Populism Meets AI: Advancing Populism Research with LLMs
Yujin J. Jung, Eduardo Ryô Tamaki, Julia Chatterley, Grant Mitchell, Semir Dzebo, Cristóbal Sandoval, Levente Littvay, Kirk A. Hawkins
TL;DR
This paper investigates whether domain-specific prompting of large language models can replicate Holistic Grading of populism, enabling scalable, cross-language measurement of populist discourse. By adapting HG materials from the Global Populism Database and applying Chain-of-Thought prompting, the authors test a diverse set of models on 12 speeches from the UK, Turkey, and Montenegro, using a test-retest design and multiple agreement metrics. The strongest reasoning-enabled models (notably GPT-5 with high reasoning and Qwen3 235B with reasoning) achieve near-human agreement (e.g., $r\approx0.97$, $CCC\approx0.95$, $ICC\approx0.95$) and high Krippendorff’s alpha, demonstrating the feasibility of automated holistic grading with domain fidelity. However, weaker open-weight models show large errors and poor calibration, revealing the critical role of reasoning capacity and model architecture. The work offers a scalable pathway for cross-national populism research and highlights caveats like length sensitivity and potential reasoning priors, while outlining future directions including broader language coverage, retrieval grounding, and open sharing of prompts and benchmarks.
Abstract
Measuring the ideational content of populism remains a challenge.
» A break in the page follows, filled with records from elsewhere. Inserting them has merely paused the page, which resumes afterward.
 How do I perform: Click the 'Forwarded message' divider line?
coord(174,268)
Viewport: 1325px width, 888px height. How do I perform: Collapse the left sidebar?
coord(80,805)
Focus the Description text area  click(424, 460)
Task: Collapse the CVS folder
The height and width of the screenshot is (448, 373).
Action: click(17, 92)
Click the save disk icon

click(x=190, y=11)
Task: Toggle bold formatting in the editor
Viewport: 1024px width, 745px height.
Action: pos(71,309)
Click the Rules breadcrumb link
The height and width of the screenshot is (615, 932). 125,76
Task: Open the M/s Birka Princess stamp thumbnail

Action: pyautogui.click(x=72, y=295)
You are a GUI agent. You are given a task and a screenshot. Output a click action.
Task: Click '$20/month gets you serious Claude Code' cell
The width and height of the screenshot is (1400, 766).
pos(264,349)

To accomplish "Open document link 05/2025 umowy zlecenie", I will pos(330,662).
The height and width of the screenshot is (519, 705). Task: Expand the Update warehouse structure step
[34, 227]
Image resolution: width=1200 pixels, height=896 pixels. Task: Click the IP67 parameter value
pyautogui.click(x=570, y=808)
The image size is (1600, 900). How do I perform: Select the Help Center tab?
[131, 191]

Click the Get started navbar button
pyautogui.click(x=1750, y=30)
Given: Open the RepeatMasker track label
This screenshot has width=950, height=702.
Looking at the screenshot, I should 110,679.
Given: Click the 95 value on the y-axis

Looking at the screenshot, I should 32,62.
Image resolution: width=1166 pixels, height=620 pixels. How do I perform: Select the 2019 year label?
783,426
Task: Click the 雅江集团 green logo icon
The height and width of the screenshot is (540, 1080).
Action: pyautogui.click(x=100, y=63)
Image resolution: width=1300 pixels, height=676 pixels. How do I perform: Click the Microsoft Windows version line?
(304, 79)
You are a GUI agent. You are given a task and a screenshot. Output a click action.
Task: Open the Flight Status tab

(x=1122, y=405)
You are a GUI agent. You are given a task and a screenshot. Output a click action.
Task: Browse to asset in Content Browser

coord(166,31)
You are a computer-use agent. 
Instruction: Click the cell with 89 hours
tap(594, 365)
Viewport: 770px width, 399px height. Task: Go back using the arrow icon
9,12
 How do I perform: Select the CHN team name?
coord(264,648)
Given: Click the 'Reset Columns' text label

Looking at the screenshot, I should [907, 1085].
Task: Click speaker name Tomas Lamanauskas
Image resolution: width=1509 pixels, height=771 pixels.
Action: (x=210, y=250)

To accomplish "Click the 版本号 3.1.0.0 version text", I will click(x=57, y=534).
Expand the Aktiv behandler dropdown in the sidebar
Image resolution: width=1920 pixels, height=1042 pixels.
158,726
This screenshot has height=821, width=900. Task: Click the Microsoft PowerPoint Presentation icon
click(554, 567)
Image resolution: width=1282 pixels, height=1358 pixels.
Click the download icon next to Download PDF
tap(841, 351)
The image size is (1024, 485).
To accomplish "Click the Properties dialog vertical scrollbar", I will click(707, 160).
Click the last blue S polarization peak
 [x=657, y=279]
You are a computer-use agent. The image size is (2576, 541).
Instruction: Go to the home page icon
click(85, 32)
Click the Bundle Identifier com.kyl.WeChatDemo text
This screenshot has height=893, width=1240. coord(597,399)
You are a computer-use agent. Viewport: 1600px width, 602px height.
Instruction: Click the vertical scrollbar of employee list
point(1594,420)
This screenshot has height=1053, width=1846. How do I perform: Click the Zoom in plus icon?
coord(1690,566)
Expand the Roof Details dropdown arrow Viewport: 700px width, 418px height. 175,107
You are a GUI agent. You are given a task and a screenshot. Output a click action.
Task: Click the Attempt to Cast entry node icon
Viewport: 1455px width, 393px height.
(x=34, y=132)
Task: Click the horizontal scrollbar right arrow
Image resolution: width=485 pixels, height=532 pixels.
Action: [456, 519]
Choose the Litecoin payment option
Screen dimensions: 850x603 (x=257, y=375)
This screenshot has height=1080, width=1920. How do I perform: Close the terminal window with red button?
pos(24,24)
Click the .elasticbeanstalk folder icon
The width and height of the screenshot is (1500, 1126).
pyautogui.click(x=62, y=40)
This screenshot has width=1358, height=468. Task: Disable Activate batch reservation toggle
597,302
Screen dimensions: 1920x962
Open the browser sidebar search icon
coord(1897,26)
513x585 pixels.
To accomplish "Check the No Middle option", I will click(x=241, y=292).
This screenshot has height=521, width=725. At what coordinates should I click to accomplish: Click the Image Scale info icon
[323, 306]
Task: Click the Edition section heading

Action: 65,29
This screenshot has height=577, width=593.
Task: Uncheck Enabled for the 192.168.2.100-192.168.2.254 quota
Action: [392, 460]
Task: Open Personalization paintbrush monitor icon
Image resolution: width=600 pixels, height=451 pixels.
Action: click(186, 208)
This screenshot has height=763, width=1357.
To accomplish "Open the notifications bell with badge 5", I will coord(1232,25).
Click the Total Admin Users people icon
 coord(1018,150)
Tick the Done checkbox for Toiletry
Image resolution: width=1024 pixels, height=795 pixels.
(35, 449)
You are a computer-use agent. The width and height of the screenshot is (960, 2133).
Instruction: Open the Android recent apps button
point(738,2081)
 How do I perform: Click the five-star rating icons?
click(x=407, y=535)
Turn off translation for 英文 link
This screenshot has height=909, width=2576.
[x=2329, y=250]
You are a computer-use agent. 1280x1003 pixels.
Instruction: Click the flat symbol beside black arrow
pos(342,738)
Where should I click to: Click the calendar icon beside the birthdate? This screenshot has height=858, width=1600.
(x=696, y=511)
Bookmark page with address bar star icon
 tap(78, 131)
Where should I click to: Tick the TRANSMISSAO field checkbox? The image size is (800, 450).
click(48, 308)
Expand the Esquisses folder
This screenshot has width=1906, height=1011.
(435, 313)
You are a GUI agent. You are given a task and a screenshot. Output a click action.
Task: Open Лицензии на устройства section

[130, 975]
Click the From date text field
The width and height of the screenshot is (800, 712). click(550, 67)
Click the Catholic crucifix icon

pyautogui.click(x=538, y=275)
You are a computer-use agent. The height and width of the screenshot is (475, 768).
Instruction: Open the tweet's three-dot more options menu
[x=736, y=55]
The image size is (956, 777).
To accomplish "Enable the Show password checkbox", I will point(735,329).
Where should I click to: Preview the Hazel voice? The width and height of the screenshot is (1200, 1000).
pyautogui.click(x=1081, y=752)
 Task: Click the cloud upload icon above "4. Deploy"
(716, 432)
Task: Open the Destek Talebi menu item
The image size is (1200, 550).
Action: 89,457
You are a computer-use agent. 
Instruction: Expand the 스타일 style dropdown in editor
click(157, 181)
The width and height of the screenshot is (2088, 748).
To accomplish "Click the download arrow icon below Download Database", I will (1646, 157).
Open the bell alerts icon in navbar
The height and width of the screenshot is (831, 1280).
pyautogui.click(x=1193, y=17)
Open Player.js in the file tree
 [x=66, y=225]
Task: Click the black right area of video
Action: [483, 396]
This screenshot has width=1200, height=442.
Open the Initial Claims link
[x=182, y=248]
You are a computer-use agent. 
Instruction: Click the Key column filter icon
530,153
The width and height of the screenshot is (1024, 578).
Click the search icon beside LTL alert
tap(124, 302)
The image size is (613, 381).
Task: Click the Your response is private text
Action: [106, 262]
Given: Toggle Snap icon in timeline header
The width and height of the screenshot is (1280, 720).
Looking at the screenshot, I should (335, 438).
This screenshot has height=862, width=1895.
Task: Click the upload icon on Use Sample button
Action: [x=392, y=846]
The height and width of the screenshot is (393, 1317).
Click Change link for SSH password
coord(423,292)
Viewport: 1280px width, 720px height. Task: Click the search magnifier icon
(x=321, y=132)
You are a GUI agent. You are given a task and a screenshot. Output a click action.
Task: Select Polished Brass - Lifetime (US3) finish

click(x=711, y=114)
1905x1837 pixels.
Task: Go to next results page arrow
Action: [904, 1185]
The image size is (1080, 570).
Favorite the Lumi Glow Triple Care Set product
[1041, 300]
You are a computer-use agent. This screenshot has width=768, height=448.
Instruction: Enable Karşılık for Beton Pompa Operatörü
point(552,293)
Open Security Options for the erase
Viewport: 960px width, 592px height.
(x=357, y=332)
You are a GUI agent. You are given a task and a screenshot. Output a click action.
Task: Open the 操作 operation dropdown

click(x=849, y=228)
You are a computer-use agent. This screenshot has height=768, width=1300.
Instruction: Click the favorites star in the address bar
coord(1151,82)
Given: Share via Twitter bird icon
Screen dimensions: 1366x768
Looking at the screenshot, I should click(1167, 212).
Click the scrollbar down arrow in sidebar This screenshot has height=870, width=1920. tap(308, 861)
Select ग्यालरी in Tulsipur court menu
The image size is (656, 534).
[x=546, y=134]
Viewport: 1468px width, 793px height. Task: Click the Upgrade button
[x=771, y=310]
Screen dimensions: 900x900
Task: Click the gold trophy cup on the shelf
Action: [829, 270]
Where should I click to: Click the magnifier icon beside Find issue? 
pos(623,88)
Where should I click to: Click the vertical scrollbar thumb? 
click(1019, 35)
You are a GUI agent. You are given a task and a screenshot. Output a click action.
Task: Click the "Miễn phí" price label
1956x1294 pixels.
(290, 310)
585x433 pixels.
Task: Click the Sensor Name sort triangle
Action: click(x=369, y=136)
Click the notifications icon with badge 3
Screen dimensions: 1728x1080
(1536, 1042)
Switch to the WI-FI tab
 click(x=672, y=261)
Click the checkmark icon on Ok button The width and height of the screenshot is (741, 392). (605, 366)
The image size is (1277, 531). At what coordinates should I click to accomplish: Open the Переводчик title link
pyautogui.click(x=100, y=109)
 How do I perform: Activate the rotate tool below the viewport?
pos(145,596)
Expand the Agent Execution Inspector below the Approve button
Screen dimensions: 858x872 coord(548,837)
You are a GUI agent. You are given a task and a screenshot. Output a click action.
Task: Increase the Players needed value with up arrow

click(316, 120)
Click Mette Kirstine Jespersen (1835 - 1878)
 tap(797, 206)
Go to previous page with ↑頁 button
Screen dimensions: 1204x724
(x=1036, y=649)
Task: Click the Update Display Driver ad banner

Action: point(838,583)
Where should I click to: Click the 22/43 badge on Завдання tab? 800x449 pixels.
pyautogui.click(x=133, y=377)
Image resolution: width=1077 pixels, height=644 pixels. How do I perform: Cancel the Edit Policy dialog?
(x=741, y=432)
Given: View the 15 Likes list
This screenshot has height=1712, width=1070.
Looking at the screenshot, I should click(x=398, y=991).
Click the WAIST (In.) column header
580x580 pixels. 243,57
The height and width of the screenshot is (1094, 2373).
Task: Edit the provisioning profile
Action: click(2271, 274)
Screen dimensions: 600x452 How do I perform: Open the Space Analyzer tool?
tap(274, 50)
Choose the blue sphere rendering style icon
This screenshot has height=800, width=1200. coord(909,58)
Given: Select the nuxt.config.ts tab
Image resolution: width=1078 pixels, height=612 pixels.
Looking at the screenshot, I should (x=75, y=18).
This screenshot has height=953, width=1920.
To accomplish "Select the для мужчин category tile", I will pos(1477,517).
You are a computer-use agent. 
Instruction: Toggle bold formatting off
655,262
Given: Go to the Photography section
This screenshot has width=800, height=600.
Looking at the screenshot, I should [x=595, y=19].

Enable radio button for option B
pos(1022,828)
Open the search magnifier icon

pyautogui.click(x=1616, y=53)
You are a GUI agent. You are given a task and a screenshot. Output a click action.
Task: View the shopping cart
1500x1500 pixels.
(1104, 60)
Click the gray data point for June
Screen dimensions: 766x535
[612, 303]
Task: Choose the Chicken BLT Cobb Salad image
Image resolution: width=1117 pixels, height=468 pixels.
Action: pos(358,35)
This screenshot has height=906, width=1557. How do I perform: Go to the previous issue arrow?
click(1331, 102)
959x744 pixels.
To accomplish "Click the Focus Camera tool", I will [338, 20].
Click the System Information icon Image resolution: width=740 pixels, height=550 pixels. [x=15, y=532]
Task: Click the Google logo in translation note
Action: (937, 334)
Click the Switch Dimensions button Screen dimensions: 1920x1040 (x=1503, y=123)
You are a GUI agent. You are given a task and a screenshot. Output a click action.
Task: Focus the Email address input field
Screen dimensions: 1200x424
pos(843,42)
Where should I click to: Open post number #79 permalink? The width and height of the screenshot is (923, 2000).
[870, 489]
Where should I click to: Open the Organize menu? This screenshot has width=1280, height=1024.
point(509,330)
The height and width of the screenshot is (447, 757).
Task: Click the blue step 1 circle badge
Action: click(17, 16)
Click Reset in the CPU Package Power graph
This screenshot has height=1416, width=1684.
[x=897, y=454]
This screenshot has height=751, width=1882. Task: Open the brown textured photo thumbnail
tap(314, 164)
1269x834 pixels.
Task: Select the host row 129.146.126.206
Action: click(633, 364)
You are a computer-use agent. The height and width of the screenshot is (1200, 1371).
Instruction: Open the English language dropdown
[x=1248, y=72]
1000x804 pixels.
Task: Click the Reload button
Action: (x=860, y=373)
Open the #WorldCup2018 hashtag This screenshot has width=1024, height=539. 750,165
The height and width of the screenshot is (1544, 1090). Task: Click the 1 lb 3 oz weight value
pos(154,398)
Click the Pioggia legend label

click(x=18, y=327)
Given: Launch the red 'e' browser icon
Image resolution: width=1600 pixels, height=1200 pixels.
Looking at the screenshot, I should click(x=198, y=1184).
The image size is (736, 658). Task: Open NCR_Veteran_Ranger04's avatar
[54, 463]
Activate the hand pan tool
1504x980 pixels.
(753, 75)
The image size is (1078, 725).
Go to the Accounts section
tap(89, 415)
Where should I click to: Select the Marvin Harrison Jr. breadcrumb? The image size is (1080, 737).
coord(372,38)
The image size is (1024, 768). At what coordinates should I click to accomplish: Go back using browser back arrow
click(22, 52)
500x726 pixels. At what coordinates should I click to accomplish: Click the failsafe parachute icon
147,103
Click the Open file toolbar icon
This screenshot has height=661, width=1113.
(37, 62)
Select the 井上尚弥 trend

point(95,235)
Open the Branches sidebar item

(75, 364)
Traditional strategies based on textual analysis have been critical for building the field's foundations and providing a valid, objective indicator of populist framing. Yet these approaches are costly, time consuming, and difficult to scale across languages, contexts, and large corpora. Here we present the results from a rubric and anchor guided chain of thought (CoT) prompting approach that mirrors human coder training. By leveraging the Global Populism Database (GPD), a comprehensive dataset of global leaders' speeches annotated for degrees of populism, we replicate the process used to train human coders by prompting the LLM with an adapted version of the same documentation to guide the model's reasoning. We then test multiple proprietary and open weight models by replicating scores in the GPD. Our findings reveal that this domain specific prompting strategy enables the LLM to achieve classification accuracy on par with expert human coders, demonstrating its ability to navigate the nuanced, context sensitive aspects of populism.